— Jobs —
[1] From the post comparing Datadog and Grafana dashboards, quote word for word the part that opens with the words containing "When comparing dashboards" and closes with "metrics) being collected.".
[2] In the post comparing Datadog and Grafana dashboards, which agents does the team allow to scrape metrics?

— Extract to read —
%%

Featured image of post Datadog vs Grafana Dashboards

Datadog vs Grafana Dashboards

When comparing dashboards between Datadog and Grafana, we often find discrepancies between them. Even though both Datadog and Grafana scrape metrics from the same source, we see vastly differing visualizations and we often wonder which has a better accuracy compared to the source of truth. In this blog post, we explore the discrepancies between Grafana and DataDog dashboards and how we can resolve/understand them. We begin by giving a brief overview on the data (or metrics) being collected.

Openmetrics

Openmetrics is the standard for collecting metrics. It supports text format representation that allows applications and infrastructure resources to post text-based metrics on an endpoint (eg. https://xxx:8080/metrics) and allow agents to scrape (collect) metrics from that webpage. An example of the text-format metrics is shown here: https://prometheus.io/docs/instrumenting/exposition_formats/#text-based-format.

We follow this methodology and allow Prometheus and Datadog agents to scrape metrics. Here is an example:

 1
 2
 3
 4
 5
 6
 7
 8
 9
10
11
...
am_request_latency_seconds_bucket{endpoint="/healthz",le="7.5",method="GET"} 782.0
am_request_latency_seconds_bucket{endpoint="/healthz",le="10.0",method="GET"} 782.0
am_request_latency_seconds_bucket{endpoint="/healthz",le="+Inf",method="GET"} 782.0
am_request_latency_seconds_count{endpoint="/healthz",method="GET"} 782.0
am_request_latency_seconds_sum{endpoint="/healthz",method="GET"} 0.18804121017456055
am_request_latency_seconds_sum{endpoint="/healthz",method="GET"} 0.18804121017456055
# HELP am_request_count Answering Machine Request Count
# TYPE am_request_count counter
am_request_count{endpoint="/",http_status="400",method="GET"} 72.0
am_request_count{endpoint="/healthz",http_status="200",method="GET"} 782.0

From viewing the metrics, we notice two types:

  • Summaries (metrics that end in _sum and _count)

%%

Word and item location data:

%%

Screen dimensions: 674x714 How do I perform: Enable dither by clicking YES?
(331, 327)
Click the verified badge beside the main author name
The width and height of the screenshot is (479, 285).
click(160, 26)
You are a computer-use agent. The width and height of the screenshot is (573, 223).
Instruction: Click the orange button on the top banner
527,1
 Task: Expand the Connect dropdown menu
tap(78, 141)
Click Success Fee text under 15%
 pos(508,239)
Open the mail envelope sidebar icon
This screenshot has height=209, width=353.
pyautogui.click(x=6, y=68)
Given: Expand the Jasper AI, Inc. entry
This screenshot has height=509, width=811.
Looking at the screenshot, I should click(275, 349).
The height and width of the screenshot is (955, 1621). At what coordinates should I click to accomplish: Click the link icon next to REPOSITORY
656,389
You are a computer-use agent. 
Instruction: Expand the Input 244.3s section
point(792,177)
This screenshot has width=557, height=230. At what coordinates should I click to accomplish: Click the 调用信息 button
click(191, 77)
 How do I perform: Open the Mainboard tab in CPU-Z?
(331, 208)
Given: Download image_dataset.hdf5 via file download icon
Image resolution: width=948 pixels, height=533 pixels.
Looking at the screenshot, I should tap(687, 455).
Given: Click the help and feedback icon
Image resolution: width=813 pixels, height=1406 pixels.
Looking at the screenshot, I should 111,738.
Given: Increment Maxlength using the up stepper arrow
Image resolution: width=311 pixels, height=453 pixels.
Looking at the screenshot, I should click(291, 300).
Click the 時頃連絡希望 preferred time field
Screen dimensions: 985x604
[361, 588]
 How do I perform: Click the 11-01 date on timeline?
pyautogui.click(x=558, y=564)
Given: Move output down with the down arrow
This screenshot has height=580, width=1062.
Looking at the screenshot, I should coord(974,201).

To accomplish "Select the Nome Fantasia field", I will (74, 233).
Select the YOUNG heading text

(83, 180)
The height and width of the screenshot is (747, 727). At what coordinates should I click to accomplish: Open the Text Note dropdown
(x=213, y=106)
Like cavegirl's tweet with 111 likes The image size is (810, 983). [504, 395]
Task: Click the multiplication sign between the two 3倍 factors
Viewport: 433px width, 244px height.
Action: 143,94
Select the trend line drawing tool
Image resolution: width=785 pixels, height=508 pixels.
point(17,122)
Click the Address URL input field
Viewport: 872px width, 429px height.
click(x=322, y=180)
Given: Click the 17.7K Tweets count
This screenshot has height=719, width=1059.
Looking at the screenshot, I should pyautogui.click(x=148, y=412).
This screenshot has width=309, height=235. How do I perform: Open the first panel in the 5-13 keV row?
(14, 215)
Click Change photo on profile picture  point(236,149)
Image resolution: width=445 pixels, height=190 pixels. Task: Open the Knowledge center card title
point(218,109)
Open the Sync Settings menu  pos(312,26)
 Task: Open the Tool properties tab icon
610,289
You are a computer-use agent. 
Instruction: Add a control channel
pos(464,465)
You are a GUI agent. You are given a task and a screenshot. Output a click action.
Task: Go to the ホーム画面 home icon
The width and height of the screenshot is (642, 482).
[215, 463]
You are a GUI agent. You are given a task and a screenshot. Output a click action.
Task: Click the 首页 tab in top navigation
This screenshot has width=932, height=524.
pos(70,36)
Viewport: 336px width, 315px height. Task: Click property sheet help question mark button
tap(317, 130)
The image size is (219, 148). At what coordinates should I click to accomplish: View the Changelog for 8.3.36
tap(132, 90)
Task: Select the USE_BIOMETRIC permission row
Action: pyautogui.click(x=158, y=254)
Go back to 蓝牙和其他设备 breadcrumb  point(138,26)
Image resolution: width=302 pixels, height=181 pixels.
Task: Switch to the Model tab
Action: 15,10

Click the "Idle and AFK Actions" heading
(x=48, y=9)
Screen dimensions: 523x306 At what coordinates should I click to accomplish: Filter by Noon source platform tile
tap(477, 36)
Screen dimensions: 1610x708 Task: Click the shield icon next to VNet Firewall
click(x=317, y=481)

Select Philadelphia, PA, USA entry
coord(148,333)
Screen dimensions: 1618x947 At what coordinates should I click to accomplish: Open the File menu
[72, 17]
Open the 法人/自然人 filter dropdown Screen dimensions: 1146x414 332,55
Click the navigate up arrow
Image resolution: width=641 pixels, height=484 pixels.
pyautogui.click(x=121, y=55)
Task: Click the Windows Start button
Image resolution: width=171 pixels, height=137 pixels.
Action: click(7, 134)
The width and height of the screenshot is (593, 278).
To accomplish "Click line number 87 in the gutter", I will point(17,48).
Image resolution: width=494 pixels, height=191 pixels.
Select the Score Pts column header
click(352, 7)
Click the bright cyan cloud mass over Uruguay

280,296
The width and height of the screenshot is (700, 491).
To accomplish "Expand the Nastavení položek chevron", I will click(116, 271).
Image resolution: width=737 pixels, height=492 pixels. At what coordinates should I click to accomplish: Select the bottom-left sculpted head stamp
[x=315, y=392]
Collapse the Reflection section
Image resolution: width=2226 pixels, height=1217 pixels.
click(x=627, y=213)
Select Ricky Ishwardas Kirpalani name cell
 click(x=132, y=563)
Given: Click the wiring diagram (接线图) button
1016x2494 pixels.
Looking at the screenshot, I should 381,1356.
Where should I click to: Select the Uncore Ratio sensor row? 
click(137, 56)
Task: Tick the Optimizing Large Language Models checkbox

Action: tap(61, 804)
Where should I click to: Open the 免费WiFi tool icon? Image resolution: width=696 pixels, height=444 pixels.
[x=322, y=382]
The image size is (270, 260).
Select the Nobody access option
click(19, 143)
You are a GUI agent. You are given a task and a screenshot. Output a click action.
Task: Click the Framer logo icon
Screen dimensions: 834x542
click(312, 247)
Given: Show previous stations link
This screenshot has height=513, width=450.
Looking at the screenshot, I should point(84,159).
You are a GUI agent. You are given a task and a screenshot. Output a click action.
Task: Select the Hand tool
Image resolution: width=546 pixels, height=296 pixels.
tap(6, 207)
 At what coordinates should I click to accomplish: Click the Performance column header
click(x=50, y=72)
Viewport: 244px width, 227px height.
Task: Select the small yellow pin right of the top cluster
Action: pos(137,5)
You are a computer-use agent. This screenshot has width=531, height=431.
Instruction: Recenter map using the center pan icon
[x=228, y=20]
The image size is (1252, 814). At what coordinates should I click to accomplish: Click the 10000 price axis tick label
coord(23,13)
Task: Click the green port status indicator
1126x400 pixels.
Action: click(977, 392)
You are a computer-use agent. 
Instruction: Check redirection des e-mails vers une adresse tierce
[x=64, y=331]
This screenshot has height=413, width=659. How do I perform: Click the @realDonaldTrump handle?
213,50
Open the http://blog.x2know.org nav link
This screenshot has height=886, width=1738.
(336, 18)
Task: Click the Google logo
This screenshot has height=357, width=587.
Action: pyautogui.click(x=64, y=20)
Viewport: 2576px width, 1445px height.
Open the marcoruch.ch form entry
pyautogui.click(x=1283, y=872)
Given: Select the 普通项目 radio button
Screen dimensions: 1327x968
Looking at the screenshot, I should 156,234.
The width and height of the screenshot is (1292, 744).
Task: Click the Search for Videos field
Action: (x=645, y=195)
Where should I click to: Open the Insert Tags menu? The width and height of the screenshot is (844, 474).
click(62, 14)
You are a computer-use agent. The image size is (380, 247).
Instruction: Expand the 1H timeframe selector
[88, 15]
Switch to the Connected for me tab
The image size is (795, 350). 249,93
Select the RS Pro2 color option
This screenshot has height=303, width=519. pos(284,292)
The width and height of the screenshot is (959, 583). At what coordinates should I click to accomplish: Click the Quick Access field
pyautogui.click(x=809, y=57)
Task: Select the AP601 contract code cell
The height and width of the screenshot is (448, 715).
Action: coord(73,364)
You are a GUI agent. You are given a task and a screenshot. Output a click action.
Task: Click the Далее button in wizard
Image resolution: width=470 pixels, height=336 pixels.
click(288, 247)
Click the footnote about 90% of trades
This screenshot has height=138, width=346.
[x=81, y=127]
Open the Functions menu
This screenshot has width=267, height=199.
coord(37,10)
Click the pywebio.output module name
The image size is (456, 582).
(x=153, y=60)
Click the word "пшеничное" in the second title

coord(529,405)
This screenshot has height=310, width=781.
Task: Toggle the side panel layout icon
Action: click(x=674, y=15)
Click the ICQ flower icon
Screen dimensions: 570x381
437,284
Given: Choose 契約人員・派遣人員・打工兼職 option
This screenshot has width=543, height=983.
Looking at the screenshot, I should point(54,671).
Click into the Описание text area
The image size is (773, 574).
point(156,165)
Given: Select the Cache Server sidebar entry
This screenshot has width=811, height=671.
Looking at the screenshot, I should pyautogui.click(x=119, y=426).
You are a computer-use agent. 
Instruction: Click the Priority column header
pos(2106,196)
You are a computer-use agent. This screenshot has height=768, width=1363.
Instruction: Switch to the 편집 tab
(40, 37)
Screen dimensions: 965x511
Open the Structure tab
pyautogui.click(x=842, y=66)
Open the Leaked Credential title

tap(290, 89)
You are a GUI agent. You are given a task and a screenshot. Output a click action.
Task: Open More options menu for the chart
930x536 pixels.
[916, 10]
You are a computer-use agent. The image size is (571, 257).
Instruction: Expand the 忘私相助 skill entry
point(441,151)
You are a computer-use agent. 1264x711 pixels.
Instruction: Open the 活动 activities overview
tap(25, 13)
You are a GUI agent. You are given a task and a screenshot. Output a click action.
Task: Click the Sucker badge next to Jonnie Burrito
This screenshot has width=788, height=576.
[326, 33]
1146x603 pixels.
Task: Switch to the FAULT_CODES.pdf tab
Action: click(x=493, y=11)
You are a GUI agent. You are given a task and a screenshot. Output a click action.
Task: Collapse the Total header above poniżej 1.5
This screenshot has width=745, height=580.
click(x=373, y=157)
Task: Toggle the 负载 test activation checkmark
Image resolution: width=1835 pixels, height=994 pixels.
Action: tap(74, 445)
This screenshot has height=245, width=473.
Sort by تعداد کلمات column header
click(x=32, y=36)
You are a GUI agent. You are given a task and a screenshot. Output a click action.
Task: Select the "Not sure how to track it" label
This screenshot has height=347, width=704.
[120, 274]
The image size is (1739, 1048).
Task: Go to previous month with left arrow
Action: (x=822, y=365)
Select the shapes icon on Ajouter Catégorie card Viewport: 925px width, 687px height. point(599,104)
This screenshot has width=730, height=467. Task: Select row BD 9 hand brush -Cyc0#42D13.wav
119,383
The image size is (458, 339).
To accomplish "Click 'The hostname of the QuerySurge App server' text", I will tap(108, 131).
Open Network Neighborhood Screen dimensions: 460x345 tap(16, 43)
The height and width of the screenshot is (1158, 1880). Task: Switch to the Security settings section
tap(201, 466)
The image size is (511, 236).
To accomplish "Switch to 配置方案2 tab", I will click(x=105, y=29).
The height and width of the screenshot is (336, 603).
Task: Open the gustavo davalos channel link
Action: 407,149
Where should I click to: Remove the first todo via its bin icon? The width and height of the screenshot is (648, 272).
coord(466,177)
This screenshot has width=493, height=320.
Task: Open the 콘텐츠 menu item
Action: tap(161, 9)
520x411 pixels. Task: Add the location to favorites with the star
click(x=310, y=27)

%%

— Results —
[1]
When comparing dashboards between Datadog and Grafana, we often find discrepancies between them. Even though both Datadog and Grafana scrape metrics from the same source, we see vastly differing visualizations and we often wonder which has a better accuracy compared to the source of truth. In this blog post, we explore the discrepancies between Grafana and DataDog dashboards and how we can resolve/understand them. We begin by giving a brief overview on the data (or metrics) being collected.

[2] Prometheus and Datadog agents.